Un début de week-end très dense au théâtre de Caen. D'abord le vendredi la 20e Nuit des cultures et des musiques, très réussie et très festive entre Normandie, Turquie, Inde, Venezuela et Congo, et des musiciens vivant ou travaillant en région. Un final joyeux quand la jeune et magnifique troupe flamenco de Samuelito, Caennais pur jus, disciple habité de Paco de Lucia, s'empare de la grande scène.
Le samedi, le concert proposé, à la suite de la représentation de Brundibár par l'Orchestre régional et la Maîtrise de Caen, retrouve la gravité de l'histoire, avec un quatuor de l'Orchestre régional. Francine Trachier et Thierry Tisserand aux violons, Adrien Tournier à l'alto, Vincent Vaccaro au violoncelle.
Présentation sobre et précise de la musicologue Élise Petit, avec en fond des archives vidéo ou des portraits des quatre musiciens tous morts à Auschwitz, après avoir servi de caution à Terezin, et y avoir écrit et joué leurs dernières œuvres, dans la folie concentrationnaire, quand ils avaient encore un peu d'espoir.
Pourtant le 2e moment du premier mouvement du 3e quatuor de Viktor Ullmann (1898-1944) est plus vif que joyeux, car toujours cette inquiétante étrangeté nous étreint, qu'on retrouve dans les douze notes fuguées du mouvement suivant.
Viktor Ullmann.
Pareil dans le trio de Gideon Klein (1919-1945), le plus jeune et le plus optimiste des quatre, qui a soutenu ses collègues plus anciens par son énergie. Ses mélodies populaires semblent estompées, comme si son pays, la Tchécoslovaquie, juste derrière les murs du ghetto, était en fait déjà plus lointain.
Même impression avec le 3e mouvement du deuxième quatuor de Pavel Haas (1899-1944), datant des années 20, et écrit après une balade en montagne. Comme s'il anticipait, par son caractère « lent et mystérieux » la catastrophe à venir. Avec comme dans les musiques précédentes, cette profonde gravité des thèmes, venant aussi du jeu instrumental, que l'alto et le violoncelle dominent souvent.
Avec les variations sur la Chanson d'Anna, antérieure aussi au drame, Hans Krása, (1899-1944), le compositeur de Brundibár (auquel a été ajouté un prélude de Pavel Haas lors des représentations au théâtre) propose le morceau en apparence le plus léger, avec un alto qui swingue parfois comme à Broadway, mais pas toujours, selon les variations.
Hans Krása.
Un concert, grave et beau, avec des musiciens habitués à ce genre d'hommage et de travail de mémoire [voir notre chronique], essentiel pour le public de tous âges présent dans l'église de la Gloriette.

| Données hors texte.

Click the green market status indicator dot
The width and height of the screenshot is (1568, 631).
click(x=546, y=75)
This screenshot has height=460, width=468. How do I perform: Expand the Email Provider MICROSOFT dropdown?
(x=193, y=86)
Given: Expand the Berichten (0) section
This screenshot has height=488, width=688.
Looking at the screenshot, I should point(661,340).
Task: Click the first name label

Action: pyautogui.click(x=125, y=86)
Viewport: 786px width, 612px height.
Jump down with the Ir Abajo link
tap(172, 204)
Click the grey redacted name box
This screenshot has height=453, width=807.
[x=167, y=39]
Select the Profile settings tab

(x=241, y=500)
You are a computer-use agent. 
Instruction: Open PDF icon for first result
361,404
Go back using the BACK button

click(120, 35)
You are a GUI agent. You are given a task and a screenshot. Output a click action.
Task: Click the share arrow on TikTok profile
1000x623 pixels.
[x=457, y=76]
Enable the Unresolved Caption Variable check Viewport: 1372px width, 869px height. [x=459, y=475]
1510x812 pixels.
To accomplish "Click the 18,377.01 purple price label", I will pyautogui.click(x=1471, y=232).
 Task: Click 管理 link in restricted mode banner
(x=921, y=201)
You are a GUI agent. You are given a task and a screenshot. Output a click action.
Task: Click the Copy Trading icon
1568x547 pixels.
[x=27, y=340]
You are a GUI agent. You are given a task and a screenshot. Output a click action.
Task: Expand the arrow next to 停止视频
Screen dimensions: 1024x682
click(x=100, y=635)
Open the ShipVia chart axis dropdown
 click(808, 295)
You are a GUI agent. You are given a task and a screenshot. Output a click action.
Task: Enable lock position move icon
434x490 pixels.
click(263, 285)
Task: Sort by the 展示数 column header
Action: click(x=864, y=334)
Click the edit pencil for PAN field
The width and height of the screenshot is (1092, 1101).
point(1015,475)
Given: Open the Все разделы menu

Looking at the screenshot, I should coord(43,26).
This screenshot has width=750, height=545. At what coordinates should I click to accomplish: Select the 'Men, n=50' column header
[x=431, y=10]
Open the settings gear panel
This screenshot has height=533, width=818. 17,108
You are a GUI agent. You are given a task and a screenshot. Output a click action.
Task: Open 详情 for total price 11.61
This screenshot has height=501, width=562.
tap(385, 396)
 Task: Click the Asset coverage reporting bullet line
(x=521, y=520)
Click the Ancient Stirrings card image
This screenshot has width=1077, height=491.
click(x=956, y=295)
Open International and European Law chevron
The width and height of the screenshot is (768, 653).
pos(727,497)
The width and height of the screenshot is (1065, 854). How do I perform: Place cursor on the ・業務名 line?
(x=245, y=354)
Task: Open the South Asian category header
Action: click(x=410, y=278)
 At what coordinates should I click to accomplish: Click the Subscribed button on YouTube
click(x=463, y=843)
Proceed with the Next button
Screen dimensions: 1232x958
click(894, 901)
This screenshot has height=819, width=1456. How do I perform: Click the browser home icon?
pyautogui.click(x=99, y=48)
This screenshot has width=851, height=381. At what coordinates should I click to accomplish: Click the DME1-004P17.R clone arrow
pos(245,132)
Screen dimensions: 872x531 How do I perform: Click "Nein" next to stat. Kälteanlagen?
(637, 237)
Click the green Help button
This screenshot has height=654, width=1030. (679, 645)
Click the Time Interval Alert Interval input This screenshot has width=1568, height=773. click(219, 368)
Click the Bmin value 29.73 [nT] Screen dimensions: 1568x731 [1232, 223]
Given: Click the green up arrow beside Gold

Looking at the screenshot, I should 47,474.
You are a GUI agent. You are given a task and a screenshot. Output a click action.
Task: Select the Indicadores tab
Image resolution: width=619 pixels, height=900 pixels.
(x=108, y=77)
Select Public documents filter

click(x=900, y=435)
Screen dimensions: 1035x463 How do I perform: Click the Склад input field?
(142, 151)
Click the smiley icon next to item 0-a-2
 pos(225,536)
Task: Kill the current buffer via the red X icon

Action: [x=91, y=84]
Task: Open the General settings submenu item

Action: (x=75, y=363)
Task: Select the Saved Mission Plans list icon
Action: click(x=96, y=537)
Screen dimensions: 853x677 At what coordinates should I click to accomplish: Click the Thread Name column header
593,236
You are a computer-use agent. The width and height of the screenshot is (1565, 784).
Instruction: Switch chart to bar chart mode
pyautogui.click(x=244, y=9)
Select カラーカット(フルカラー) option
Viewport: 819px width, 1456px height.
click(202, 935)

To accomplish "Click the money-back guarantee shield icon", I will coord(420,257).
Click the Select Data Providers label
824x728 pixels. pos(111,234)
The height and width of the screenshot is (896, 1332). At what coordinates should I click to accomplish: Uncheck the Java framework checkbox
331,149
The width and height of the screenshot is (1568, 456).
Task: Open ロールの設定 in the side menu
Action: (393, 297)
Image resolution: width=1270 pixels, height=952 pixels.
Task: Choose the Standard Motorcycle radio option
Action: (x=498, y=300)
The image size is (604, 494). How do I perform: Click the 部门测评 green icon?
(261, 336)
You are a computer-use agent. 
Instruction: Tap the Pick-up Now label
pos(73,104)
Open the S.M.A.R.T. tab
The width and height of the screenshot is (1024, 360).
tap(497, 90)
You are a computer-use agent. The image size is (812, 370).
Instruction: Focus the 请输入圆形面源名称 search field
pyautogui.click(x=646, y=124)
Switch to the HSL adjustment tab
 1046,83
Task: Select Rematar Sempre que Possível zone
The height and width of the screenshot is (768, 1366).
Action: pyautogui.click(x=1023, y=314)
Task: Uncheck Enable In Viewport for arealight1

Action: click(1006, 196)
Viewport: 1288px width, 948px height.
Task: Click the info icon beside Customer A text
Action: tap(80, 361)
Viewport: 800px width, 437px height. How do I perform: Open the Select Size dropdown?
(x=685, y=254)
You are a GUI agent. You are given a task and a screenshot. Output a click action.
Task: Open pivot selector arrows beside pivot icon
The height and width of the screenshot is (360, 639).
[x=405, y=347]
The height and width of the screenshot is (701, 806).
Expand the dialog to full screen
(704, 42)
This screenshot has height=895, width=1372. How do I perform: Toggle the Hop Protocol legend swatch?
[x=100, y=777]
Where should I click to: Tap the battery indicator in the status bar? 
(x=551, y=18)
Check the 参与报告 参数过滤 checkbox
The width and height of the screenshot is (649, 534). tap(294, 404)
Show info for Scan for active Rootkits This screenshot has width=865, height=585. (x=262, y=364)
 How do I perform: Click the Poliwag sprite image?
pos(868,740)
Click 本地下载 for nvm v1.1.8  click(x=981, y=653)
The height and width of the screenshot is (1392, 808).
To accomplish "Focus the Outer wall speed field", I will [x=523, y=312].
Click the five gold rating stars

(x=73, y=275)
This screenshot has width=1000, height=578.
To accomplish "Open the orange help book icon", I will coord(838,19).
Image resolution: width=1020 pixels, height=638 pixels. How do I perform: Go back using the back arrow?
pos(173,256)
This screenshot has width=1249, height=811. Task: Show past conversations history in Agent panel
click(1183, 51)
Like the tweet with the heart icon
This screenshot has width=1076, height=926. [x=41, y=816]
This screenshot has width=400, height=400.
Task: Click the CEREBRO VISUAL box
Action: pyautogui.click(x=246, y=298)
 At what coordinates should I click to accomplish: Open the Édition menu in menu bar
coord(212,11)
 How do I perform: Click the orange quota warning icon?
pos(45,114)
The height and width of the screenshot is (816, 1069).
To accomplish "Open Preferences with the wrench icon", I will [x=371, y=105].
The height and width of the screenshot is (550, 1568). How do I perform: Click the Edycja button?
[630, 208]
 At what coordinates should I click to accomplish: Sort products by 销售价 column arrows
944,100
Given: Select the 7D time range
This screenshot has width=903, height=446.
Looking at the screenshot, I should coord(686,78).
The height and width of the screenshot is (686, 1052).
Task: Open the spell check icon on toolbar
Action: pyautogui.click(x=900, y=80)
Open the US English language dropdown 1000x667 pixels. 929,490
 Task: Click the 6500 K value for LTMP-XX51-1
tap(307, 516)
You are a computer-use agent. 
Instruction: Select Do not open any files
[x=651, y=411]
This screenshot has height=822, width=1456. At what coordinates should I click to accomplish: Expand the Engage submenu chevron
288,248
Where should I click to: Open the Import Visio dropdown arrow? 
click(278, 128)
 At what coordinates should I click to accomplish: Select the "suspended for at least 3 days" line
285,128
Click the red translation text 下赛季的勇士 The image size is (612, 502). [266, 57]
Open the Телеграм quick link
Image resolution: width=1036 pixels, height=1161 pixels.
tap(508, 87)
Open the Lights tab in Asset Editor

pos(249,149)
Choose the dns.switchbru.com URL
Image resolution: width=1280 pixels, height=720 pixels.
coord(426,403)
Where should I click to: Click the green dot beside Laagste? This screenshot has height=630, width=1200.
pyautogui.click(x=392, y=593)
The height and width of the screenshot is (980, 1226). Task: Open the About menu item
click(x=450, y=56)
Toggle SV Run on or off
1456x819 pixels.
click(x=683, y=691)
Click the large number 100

Élise Petit [voir son étude sur musicologie.org] vient de sortir un livre sur les musiques interdites sous le IIIe Reich avec Bruno Giner aux Éditions Bleu Nuit1.
Alain Lambert
23 mai 2015
tous ses articles.
1. Petit Élise et Giner Bruno, Musiques interdites sous le IIIe Reich : Entartete Musik. « Horizons », Bleu nuit éditions, Paris 2015 [176 p. ; ISNN 1769-2571 ; 20 €].